RECORDS FOR PROCESSING section start

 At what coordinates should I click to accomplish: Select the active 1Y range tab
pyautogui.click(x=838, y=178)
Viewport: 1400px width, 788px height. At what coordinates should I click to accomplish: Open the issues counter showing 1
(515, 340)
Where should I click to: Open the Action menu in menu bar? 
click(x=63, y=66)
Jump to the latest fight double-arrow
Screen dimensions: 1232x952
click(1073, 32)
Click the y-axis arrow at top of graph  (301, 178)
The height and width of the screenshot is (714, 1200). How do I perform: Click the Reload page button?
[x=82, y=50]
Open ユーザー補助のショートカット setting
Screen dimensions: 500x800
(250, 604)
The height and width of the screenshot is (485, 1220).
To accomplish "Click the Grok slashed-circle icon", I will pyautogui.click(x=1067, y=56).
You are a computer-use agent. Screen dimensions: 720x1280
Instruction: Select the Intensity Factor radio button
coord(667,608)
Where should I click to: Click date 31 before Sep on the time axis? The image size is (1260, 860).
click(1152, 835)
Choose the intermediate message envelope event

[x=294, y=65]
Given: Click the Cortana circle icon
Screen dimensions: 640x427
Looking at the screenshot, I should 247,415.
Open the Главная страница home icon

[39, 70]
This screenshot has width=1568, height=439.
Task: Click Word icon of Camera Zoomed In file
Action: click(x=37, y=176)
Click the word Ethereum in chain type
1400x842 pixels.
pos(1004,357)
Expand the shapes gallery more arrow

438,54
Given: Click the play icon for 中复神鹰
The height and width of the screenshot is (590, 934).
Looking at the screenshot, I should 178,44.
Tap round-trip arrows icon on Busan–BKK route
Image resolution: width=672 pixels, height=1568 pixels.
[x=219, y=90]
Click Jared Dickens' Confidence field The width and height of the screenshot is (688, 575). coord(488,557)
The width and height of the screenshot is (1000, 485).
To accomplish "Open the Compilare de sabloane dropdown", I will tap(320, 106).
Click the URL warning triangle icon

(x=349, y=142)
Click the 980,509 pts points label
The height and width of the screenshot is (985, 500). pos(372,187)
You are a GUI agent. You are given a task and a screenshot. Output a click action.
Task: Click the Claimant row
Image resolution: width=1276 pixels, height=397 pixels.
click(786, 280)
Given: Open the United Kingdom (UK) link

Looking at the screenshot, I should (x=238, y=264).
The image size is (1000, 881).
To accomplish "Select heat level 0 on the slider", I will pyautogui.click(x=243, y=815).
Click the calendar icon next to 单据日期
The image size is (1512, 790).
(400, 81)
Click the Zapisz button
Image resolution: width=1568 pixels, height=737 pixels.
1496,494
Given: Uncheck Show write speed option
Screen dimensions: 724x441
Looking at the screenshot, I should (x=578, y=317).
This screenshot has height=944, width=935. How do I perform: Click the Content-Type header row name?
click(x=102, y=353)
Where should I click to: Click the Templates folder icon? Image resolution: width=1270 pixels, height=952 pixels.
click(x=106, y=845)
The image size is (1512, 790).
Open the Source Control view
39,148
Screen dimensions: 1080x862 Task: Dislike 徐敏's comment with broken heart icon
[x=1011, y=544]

RECORDS FOR PROCESSING section end

BRIEF: Look for the line that contains "Click the URL warning triangle icon" in the entries above. Set it down, along with all later lines, exactly as written.

SOLVED PROBLEM:
Click the URL warning triangle icon

(x=349, y=142)
Click the 980,509 pts points label
The height and width of the screenshot is (985, 500). pos(372,187)
You are a GUI agent. You are given a task and a screenshot. Output a click action.
Task: Click the Claimant row
Image resolution: width=1276 pixels, height=397 pixels.
click(786, 280)
Given: Open the United Kingdom (UK) link

Looking at the screenshot, I should (x=238, y=264).
The image size is (1000, 881).
To accomplish "Select heat level 0 on the slider", I will pyautogui.click(x=243, y=815).
Click the calendar icon next to 单据日期
The image size is (1512, 790).
(400, 81)
Click the Zapisz button
Image resolution: width=1568 pixels, height=737 pixels.
1496,494
Given: Uncheck Show write speed option
Screen dimensions: 724x441
Looking at the screenshot, I should (x=578, y=317).
This screenshot has height=944, width=935. How do I perform: Click the Content-Type header row name?
click(x=102, y=353)
Where should I click to: Click the Templates folder icon? Image resolution: width=1270 pixels, height=952 pixels.
click(x=106, y=845)
The image size is (1512, 790).
Open the Source Control view
39,148
Screen dimensions: 1080x862 Task: Dislike 徐敏's comment with broken heart icon
[x=1011, y=544]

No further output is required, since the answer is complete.